1 Marzo 2024
Somme erogate alle lavoratrici madri, non rientrano nel welfare aziendale
Sono imponibili, in quanto parte della retribuzione, i compensi corrisposti dalla società alle lavoratrici madri che alla fine del periodo di astensione obbligatoria usufruiscono del periodo di maternità facoltativa o congedo parentale. Le somme, infatti, non possono rientrare nell’ambito del welfare aziendale riservato alla generalità dei dipendenti o di categorie di dipendenti, ma hanno finalità retributive. È la sintesi della risposta n. 57 del 1° marzo 2024 fornita dall’Agenzia delle entrate.
Il quesito nasce dall’istanza di interpello presentata da una società, che intende erogare alle lavoratrici madri, che dopo il periodo di astensione obbligatoria utilizzano il periodo di maternità facoltativa o congedo parentale, un importo, sotto forma di welfare, corrispondente alla differenza tra il 100% della retribuzione lorda e l’indennità di maternità o congedo parentale, per un periodo di tre mesi.
L’Agenzia ricorda il principio di onnicomprensività del reddito di lavoro dipendente in base al quale ricadono nell’ambito di tale categoria tutti i valori a qualunque titolo percepiti nel periodo d’imposta, anche sotto forma di erogazioni liberali, in relazione al rapporto di lavoro (articolo 51, comma 1, del Tuir). La normativa prevede una deroga a tale principio per i benefit, erogazioni escluse dall’ambito impositivo a patto che non abbiano una connotazione reddituale.
Anche la prassi è intervenuta sul concetto di welfare aziendale. Secondo quanto precisato dalla circolare n. 28/2016 si tratta di “prestazioni, opere, servizi corrisposti al dipendente in natura o sotto forma di rimborso spese aventi finalità che è possibile definire, sinteticamente, di rilevanza sociale, escluse dal reddito di lavoro dipendente”.
Come chiarito anche nella risoluzione n. 55/2020, occorre che i benefit siano messi a disposizione della generalità dei dipendenti o di categorie di dipendenti. L’amministrazione finanziaria inoltre ha più volte precisato che il legislatore non riconosce l’applicazione delle disposizioni di favore se le somme o servizi sono rivolti ad personam o apportano dei vantaggi solo ad alcuni lavoratori (circolare n. 28/2016 e n. 5/2018).

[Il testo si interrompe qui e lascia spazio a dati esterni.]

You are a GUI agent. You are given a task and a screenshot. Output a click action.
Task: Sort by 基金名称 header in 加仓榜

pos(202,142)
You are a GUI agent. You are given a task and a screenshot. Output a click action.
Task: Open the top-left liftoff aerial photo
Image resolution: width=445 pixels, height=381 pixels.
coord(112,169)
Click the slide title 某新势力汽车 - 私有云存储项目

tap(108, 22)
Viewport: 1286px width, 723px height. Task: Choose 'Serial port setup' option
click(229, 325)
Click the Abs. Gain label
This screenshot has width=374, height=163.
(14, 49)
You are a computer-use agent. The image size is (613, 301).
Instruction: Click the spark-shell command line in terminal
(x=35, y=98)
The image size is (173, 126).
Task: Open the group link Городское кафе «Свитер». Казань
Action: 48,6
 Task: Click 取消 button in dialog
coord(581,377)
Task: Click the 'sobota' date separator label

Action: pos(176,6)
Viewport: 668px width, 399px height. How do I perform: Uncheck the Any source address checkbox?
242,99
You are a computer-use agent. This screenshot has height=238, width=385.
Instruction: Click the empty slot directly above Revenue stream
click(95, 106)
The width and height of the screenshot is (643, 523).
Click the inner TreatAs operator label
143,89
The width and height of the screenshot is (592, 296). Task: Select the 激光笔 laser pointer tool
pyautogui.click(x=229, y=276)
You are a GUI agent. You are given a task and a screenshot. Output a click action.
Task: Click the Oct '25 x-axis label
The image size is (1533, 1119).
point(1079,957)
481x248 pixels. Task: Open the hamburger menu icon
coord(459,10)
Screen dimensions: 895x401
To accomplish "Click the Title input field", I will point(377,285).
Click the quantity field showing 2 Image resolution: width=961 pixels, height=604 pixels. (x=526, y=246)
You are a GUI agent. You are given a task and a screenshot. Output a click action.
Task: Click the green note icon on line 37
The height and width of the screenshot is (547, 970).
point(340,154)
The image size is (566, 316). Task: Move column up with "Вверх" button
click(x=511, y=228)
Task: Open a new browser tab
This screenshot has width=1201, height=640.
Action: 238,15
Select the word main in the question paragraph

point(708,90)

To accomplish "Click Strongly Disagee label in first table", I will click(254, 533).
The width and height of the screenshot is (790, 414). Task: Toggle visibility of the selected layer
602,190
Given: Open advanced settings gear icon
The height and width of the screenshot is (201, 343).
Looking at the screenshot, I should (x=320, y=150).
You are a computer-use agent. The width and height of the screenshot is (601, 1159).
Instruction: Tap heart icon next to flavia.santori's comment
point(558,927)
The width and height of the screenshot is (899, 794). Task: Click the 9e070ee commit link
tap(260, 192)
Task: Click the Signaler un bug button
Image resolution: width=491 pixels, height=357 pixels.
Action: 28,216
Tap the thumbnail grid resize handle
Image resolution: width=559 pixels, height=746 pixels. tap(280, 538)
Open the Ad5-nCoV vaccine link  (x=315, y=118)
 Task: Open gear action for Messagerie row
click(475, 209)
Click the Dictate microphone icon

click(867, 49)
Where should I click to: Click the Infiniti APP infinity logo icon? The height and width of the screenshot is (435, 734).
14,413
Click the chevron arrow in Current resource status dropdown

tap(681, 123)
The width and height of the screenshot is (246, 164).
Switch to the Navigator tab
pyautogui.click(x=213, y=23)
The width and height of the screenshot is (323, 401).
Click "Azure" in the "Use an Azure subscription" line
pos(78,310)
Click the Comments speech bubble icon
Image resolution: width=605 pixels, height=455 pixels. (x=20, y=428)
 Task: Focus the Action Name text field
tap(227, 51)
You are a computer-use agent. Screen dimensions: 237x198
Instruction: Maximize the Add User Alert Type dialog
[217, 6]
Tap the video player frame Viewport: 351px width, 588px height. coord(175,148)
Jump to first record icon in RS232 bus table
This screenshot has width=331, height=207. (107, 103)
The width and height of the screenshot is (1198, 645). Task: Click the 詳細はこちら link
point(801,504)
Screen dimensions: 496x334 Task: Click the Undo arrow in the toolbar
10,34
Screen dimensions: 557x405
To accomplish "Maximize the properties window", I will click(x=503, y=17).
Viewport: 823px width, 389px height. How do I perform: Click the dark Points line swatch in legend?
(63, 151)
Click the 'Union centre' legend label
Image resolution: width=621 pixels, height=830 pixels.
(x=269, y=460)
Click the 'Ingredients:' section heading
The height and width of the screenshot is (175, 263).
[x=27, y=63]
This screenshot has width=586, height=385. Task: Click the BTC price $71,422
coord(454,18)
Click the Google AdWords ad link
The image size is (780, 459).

Nel caso in esame l’attribuzione delle somme sotto forma di welfare aziendale in base allo status di maternità non appare idonea a individuare una ”categoria di dipendenti”.
L’Agenzia, in conclusione, ritiene che le somme in oggetto abbiano rilevanza reddituale secondo le indicazioni dell’articolo 51, comma 1, del Tuir, in quanto si tratta di un’erogazione sostitutiva di compensi, fissi o variabili, che risponde a finalità retributive.